Unbeschadet der rechtlichen Stellung des Dritten verliert im verwaltungsgerichtlichen Beschwerdeverfahren das Gewicht des Grundsatzes der Amtsermittlung aus dem erstinstanzlichen Verwaltungsverfahren seine juristische Tragweite, insbesondere im Inter-partes-Verfahren (G 9/91 und G 10/91, ABl. 1993, 408, 420). Siehe Kapitel V.A.3.3. "Sachverhaltsprüfung – Anwendungsrahmen von Artikel 114 EPÜ im Beschwerdeverfahren".
In T 301/95 vom 28. März 2000 date: 2000-03-28 wurde die angebliche offenkundige Vorbenutzung nach Ablauf der Einspruchsfrist, also verspätet, von einem Dritten geltend gemacht. Gemäß Art. 114 (2) EPÜ lag es im Ermessen der Einspruchsabteilung und der Beschwerdekammer, dieses verspätete Vorbringen zu berücksichtigen, wobei bei der Entscheidung über eine derartige Berücksichtigung die Relevanz des verspätet genannten Standes der Technik das wichtigste Kriterium darstellte. Die Einwendungen wurden nicht berücksichtigt.
Gemäß T 923/10 liegt es im Ermessen der Kammern, solche Einwendungen zu berücksichtigen oder nicht.
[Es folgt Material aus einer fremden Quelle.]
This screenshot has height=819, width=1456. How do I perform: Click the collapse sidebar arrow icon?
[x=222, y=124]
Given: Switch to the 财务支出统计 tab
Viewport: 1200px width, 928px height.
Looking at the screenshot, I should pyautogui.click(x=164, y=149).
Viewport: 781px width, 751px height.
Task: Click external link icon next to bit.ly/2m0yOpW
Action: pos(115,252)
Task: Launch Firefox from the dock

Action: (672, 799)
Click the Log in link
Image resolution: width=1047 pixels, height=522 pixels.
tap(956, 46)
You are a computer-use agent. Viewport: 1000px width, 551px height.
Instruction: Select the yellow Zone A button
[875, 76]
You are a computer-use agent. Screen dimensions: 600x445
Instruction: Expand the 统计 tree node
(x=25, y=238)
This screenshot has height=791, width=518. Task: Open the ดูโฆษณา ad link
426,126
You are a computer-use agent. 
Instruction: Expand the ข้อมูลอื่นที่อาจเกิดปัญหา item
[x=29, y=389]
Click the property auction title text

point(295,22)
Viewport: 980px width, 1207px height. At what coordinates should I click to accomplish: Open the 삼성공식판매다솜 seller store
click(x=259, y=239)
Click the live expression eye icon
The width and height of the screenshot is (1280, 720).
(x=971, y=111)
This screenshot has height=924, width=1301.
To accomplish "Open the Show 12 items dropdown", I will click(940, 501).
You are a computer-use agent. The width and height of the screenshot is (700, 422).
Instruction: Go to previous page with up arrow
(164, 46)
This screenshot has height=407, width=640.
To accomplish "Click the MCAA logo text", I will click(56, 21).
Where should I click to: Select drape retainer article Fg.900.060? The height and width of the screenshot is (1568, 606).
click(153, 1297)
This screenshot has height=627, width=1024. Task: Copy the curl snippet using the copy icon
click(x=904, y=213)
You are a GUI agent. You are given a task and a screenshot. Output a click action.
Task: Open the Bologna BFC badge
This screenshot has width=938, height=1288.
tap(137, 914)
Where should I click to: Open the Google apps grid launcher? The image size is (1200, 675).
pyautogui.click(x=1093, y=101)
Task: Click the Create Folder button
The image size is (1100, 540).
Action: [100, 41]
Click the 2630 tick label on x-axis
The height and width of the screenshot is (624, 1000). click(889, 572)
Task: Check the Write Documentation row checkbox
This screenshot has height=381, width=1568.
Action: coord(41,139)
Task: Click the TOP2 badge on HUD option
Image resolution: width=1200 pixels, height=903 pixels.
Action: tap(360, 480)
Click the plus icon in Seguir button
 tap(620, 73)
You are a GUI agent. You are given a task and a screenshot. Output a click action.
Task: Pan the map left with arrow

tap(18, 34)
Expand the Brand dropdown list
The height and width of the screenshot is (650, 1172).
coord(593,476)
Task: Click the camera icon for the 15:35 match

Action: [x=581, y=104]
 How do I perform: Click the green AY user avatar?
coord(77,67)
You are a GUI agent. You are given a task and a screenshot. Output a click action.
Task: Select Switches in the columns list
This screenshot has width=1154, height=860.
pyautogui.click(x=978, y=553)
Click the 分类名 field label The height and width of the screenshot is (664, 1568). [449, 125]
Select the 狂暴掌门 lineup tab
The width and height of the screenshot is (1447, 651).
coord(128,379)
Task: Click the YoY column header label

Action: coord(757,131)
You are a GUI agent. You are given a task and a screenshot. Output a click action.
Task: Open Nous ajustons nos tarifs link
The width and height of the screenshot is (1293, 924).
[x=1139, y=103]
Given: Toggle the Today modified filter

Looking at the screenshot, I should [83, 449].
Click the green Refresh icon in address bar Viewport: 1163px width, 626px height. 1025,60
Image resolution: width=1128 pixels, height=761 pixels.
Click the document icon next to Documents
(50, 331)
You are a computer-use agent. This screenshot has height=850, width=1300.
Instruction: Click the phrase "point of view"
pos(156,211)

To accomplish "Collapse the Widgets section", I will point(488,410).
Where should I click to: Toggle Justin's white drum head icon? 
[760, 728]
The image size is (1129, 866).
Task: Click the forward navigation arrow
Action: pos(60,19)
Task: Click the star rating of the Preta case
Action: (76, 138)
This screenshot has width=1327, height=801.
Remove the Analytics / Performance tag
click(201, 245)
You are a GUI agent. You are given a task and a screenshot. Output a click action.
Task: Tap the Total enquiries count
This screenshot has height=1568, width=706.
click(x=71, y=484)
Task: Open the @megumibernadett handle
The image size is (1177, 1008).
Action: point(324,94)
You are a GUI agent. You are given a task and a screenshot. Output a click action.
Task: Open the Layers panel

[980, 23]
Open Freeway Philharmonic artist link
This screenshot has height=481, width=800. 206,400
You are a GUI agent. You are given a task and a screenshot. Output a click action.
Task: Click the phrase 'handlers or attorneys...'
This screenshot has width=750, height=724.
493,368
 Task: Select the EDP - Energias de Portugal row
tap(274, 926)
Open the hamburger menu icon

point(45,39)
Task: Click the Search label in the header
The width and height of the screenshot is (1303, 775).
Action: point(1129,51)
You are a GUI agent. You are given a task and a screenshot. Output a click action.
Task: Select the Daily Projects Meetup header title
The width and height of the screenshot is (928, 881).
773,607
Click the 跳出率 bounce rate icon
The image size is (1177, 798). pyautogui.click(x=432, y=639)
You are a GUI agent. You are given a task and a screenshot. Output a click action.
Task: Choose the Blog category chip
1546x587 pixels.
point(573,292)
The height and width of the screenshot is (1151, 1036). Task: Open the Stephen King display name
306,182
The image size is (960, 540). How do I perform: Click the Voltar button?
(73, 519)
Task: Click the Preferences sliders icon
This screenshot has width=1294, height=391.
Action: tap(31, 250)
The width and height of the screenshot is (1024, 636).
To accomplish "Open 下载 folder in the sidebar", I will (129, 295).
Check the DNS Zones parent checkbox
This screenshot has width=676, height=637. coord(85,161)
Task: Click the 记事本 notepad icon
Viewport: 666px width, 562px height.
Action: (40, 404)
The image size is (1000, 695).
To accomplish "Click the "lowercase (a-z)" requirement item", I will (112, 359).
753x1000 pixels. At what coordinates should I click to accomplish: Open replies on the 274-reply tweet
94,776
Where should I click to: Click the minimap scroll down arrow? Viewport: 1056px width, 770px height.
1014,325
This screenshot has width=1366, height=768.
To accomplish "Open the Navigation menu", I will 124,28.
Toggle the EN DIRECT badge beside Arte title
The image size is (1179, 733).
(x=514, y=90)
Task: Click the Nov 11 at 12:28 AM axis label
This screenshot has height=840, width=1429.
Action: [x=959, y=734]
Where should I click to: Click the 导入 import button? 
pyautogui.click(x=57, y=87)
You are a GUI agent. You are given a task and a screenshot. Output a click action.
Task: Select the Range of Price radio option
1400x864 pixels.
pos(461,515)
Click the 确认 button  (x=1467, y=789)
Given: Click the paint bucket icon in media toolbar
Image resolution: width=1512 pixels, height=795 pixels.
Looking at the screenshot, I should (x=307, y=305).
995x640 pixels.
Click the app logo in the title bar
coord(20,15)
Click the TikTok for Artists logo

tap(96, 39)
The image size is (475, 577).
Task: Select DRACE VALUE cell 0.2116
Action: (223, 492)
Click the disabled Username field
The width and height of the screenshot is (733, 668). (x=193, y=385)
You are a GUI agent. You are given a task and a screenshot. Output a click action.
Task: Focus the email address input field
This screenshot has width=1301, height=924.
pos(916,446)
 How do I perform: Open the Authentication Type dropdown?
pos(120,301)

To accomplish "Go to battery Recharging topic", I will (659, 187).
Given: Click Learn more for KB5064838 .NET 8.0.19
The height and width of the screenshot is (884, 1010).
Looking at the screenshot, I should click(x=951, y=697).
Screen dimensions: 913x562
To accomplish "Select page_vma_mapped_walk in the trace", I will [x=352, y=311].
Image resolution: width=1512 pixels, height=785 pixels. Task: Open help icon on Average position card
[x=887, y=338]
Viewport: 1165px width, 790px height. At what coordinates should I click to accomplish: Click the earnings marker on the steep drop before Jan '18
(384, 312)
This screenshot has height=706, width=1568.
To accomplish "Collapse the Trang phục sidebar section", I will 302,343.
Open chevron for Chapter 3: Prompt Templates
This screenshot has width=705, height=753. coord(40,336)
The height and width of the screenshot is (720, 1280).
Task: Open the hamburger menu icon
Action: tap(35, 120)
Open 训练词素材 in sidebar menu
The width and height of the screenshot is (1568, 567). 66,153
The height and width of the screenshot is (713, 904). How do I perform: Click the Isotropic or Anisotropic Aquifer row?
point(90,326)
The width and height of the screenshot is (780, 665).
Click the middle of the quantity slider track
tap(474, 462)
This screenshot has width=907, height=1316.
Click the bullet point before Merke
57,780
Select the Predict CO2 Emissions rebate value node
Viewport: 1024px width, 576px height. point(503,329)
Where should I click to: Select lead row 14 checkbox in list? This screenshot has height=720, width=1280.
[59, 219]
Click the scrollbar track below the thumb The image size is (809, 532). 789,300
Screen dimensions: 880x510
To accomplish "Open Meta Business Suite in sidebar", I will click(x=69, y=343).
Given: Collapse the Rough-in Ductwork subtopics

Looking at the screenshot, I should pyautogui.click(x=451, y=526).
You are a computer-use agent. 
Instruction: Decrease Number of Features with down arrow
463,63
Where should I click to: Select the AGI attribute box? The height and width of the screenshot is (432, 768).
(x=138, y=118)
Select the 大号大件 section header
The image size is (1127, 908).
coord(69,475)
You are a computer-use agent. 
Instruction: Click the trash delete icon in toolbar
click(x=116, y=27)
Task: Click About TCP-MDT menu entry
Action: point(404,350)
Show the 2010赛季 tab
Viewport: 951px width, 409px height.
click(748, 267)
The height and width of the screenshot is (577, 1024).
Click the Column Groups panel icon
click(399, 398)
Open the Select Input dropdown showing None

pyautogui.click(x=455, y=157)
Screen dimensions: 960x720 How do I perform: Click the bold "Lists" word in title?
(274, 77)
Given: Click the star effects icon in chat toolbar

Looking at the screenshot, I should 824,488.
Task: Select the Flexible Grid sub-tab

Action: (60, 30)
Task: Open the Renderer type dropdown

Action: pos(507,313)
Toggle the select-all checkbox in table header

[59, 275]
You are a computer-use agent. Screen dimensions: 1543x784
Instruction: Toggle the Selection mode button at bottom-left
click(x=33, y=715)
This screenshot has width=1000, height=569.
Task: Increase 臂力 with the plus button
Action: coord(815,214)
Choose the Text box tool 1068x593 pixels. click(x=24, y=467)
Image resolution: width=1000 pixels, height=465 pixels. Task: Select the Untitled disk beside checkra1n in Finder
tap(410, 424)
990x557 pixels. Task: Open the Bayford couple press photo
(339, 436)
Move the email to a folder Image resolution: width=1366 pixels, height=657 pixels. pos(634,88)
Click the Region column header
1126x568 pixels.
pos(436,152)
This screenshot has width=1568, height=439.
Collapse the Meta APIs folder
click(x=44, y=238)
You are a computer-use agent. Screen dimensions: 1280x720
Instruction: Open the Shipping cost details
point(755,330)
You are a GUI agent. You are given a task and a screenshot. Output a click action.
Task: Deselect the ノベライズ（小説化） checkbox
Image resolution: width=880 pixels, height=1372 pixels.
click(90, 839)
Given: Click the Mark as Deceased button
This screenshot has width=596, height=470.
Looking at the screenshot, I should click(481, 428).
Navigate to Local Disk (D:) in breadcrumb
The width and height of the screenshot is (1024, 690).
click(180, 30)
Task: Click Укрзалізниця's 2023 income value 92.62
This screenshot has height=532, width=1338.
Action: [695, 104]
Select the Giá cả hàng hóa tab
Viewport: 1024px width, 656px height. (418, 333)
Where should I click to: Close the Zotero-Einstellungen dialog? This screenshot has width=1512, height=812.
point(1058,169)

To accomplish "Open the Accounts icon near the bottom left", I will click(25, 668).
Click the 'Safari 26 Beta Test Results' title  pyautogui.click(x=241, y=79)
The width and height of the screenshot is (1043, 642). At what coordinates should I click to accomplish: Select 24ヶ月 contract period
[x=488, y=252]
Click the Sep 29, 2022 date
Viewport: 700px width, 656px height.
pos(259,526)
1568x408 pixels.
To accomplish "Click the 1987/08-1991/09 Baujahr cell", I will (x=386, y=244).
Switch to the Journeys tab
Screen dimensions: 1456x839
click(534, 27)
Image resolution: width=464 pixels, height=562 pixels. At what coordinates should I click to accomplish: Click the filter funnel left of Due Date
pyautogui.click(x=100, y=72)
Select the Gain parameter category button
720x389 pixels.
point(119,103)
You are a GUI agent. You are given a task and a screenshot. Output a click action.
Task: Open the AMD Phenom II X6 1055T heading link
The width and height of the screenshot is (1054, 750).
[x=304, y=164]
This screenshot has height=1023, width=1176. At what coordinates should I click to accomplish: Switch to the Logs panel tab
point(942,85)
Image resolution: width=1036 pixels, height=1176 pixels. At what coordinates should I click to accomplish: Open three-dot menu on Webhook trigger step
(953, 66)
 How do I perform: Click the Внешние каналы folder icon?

Beim Ausüben ihres Ermessens wenden die Kammern normalerweise dieselben Kriterien an wie bei der Entscheidung über die Zulässigkeit von verspätetem Vorbringen der Parteien nach Art. 114 (2) EPÜ und nach der VOBK. Eines dieser Kriterien ist die Relevanz des Vorbringens (s. z. B. T 1137/98, T 390/07, T 544/12). Insbesondere ist nach ständiger Rechtsprechung der Beschwerdekammern im Beschwerdeverfahren bei verspätetem Vorbringen als wesentlichem Kriterium der Frage nachzugehen, ob das Vorbringen prima facie hoch relevant ist, d. h. eine Änderung des Verfahrensausgangs erwarten lässt (T 1216/12, T 2342/19, T 1321/19). In T 1348/11 fügte die Kammer hinzu, dass dem Vorbringen eines Dritten kein höherer Stellenwert eingeräumt werden darf als dem Vorbringen eines Verfahrensbeteiligten, für den Art. 114 (2) EPÜ gilt (T 1574/17, T 1427/21).